BRIEF:
In the material below, the lines from the one containing "Given: Click the empty" through the one containing "Open @renoomokri mention" are to be given again exactly, ends included, and no others.

RAW DATA:
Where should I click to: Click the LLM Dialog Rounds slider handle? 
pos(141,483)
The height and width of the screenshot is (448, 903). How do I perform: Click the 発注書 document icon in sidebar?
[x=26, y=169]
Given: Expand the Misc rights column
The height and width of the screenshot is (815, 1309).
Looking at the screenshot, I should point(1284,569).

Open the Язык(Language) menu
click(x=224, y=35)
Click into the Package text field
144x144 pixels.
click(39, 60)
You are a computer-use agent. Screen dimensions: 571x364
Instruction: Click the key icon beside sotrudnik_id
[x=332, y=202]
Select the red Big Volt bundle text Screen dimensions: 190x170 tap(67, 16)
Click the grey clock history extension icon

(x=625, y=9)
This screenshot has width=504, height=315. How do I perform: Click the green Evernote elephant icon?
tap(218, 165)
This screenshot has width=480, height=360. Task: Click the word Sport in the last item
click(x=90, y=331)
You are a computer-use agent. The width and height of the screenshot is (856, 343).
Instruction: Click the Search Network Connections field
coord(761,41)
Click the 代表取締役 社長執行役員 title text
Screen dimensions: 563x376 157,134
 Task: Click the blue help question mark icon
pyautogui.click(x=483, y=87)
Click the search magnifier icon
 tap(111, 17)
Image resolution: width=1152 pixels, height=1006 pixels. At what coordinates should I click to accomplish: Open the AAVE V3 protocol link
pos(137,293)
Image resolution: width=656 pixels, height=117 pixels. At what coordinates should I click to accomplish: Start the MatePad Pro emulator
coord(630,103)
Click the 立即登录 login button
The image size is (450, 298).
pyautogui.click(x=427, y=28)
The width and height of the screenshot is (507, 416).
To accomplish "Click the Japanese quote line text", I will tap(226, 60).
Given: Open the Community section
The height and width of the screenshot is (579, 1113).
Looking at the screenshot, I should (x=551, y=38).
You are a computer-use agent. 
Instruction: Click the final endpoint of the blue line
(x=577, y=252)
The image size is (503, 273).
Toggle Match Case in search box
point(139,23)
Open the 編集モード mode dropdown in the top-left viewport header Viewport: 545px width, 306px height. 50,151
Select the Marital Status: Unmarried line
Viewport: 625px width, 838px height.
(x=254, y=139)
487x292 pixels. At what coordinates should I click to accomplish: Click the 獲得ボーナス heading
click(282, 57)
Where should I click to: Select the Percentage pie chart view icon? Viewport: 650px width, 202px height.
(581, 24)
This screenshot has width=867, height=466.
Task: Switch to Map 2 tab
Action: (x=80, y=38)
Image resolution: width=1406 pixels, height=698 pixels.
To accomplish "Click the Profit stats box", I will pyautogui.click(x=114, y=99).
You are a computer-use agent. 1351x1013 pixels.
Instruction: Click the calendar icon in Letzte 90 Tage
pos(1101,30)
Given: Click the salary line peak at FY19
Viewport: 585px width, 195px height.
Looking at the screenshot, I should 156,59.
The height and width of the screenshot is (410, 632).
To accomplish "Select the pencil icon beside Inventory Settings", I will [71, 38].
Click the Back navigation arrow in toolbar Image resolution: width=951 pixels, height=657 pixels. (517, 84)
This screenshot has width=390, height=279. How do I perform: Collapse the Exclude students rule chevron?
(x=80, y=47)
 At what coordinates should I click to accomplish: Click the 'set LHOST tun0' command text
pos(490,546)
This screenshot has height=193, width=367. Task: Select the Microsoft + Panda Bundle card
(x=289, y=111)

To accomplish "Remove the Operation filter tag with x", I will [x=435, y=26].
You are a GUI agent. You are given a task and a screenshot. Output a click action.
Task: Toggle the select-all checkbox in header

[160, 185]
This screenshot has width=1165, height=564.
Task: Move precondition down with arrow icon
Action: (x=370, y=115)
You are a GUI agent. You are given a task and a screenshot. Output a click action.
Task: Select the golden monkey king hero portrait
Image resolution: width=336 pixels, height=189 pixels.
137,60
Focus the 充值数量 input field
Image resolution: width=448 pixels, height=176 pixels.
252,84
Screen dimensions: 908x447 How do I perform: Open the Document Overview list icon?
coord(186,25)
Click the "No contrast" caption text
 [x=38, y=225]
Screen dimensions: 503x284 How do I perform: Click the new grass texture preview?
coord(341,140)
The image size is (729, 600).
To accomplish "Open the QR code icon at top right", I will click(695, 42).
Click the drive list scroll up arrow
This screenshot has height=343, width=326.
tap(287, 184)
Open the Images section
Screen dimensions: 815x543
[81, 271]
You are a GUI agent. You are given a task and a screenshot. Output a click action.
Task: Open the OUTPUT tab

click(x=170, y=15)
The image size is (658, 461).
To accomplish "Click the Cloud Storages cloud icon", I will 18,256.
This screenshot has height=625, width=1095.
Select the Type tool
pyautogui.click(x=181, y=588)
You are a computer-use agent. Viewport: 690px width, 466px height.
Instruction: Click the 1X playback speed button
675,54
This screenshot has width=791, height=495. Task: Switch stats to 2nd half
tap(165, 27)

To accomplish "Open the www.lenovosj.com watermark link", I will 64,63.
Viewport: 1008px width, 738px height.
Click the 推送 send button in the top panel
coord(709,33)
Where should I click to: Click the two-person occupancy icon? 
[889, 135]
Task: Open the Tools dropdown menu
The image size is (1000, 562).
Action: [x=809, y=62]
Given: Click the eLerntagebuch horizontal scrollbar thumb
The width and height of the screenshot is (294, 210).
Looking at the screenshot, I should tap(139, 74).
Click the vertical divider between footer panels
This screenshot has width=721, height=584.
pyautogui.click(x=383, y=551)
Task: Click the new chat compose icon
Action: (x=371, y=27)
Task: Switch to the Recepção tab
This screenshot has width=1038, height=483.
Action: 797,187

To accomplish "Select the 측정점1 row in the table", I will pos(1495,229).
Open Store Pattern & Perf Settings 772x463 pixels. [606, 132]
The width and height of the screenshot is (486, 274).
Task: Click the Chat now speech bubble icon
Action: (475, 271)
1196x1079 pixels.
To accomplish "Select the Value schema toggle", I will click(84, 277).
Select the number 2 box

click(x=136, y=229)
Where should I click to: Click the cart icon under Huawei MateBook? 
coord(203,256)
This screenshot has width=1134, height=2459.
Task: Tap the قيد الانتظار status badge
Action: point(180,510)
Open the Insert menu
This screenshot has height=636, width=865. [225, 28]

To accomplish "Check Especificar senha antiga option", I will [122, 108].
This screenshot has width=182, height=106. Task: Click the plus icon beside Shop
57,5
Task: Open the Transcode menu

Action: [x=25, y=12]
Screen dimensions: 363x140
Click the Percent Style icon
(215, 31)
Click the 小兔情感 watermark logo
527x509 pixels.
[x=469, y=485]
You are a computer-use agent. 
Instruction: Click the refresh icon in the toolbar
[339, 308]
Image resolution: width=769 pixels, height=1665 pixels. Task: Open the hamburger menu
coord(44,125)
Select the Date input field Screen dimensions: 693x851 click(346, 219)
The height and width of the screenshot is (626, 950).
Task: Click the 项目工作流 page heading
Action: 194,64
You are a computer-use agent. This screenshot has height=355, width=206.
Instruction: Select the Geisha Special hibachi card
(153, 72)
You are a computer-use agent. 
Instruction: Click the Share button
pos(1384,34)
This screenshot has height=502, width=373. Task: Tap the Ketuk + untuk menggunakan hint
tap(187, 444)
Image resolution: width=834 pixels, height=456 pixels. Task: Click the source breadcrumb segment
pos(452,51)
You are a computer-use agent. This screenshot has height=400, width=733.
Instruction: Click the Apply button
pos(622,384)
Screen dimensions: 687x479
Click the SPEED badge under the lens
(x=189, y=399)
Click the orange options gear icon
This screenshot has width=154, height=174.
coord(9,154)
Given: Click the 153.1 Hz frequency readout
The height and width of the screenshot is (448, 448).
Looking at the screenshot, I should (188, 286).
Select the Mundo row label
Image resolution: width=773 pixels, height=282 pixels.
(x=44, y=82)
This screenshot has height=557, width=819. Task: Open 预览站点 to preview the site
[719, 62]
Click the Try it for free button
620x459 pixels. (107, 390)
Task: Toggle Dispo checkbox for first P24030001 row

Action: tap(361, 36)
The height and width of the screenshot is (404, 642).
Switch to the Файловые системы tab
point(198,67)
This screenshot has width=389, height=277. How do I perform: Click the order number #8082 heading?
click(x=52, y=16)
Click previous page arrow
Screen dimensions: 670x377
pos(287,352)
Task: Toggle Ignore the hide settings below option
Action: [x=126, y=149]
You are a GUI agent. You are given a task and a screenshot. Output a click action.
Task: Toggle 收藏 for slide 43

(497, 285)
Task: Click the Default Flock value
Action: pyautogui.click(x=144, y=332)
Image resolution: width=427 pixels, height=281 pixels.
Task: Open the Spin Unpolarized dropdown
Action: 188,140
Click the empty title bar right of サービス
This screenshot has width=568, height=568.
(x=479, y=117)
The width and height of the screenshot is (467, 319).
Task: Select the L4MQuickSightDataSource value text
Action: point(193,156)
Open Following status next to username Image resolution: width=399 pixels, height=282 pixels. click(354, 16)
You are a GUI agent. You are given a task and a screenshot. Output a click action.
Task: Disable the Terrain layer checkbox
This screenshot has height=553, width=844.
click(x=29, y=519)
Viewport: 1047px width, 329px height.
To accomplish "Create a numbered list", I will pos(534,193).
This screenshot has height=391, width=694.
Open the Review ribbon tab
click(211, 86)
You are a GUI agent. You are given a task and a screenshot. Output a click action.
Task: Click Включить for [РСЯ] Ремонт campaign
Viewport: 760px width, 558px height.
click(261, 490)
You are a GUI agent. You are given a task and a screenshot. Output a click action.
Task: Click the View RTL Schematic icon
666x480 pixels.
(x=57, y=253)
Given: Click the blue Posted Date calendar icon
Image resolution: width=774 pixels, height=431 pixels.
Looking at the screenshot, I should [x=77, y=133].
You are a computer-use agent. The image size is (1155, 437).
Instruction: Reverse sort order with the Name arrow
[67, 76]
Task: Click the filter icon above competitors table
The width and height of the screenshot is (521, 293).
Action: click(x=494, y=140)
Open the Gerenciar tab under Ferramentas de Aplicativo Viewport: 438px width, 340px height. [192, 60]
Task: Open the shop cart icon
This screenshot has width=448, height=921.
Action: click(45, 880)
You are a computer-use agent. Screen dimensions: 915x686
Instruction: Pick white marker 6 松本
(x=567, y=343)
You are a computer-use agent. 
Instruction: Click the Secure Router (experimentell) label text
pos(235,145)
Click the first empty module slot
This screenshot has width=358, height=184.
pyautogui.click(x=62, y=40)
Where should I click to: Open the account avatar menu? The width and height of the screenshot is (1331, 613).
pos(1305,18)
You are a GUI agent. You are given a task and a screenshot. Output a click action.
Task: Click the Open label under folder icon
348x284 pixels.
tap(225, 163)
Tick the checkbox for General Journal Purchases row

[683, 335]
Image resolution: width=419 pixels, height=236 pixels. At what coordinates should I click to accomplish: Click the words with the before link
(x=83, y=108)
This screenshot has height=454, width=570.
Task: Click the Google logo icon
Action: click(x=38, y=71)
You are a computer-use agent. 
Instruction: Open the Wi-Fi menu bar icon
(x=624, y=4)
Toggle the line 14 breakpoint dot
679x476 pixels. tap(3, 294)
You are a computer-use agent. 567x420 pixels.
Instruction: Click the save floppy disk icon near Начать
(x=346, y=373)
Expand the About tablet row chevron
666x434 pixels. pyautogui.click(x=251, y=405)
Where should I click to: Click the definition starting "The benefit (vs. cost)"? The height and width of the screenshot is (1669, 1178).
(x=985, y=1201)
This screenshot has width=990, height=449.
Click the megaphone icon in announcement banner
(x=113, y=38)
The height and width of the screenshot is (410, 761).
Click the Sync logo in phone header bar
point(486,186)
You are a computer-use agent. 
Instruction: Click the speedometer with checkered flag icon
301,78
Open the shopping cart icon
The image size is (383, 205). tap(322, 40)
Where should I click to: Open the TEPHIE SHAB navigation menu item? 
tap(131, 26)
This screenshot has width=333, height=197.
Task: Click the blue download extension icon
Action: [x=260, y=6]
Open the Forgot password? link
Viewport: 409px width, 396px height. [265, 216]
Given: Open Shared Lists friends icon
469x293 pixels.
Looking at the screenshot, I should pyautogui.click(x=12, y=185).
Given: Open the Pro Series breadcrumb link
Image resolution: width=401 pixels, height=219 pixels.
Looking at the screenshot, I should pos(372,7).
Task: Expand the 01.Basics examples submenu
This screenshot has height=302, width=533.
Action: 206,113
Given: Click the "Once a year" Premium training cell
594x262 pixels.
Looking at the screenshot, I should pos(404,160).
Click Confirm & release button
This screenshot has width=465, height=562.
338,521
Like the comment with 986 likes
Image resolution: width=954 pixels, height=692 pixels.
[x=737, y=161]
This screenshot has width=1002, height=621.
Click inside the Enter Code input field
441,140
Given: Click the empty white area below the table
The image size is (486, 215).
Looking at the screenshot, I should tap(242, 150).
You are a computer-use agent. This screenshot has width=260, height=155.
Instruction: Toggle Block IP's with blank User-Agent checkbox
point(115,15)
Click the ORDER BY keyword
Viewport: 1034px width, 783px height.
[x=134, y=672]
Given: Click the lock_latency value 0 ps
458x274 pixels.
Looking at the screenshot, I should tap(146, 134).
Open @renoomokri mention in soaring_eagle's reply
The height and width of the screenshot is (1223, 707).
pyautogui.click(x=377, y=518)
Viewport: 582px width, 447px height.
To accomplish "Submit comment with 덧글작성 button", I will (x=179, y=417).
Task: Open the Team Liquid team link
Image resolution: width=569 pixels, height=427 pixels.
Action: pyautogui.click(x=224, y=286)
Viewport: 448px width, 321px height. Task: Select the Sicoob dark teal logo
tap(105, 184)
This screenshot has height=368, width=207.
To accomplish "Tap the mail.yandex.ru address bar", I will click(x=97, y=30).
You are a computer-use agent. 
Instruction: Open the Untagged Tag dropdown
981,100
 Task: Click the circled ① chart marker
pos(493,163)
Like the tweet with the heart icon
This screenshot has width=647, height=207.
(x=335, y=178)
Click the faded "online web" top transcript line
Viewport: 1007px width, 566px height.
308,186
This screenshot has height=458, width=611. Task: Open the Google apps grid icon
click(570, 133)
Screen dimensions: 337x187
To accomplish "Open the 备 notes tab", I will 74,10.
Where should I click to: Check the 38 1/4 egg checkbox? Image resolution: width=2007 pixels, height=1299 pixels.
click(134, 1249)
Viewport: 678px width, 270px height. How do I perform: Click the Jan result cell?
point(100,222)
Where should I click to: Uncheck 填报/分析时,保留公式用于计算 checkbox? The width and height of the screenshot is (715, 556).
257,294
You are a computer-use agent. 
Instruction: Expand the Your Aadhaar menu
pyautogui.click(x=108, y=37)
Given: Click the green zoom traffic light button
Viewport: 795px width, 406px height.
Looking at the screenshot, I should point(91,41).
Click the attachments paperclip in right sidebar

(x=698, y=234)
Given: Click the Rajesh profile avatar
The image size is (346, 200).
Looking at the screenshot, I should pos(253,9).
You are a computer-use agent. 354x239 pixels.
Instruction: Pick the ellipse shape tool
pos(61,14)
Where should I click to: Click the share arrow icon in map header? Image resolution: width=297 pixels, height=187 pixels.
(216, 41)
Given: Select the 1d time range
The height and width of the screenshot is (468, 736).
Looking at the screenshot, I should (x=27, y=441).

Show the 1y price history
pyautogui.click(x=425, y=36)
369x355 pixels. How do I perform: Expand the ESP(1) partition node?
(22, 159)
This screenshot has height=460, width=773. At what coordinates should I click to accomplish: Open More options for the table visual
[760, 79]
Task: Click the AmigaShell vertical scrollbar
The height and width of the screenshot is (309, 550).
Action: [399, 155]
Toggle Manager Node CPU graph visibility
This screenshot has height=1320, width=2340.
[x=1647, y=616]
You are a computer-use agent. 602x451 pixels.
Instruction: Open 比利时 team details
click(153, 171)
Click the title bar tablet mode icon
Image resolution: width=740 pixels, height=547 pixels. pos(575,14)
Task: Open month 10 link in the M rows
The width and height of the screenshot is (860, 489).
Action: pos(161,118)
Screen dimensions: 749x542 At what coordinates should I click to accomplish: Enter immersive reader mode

TASK ANSWER:
Given: Click the empty white area below the table
The image size is (486, 215).
Looking at the screenshot, I should tap(242, 150).
You are a computer-use agent. This screenshot has width=260, height=155.
Instruction: Toggle Block IP's with blank User-Agent checkbox
point(115,15)
Click the ORDER BY keyword
Viewport: 1034px width, 783px height.
[x=134, y=672]
Given: Click the lock_latency value 0 ps
458x274 pixels.
Looking at the screenshot, I should tap(146, 134).
Open @renoomokri mention in soaring_eagle's reply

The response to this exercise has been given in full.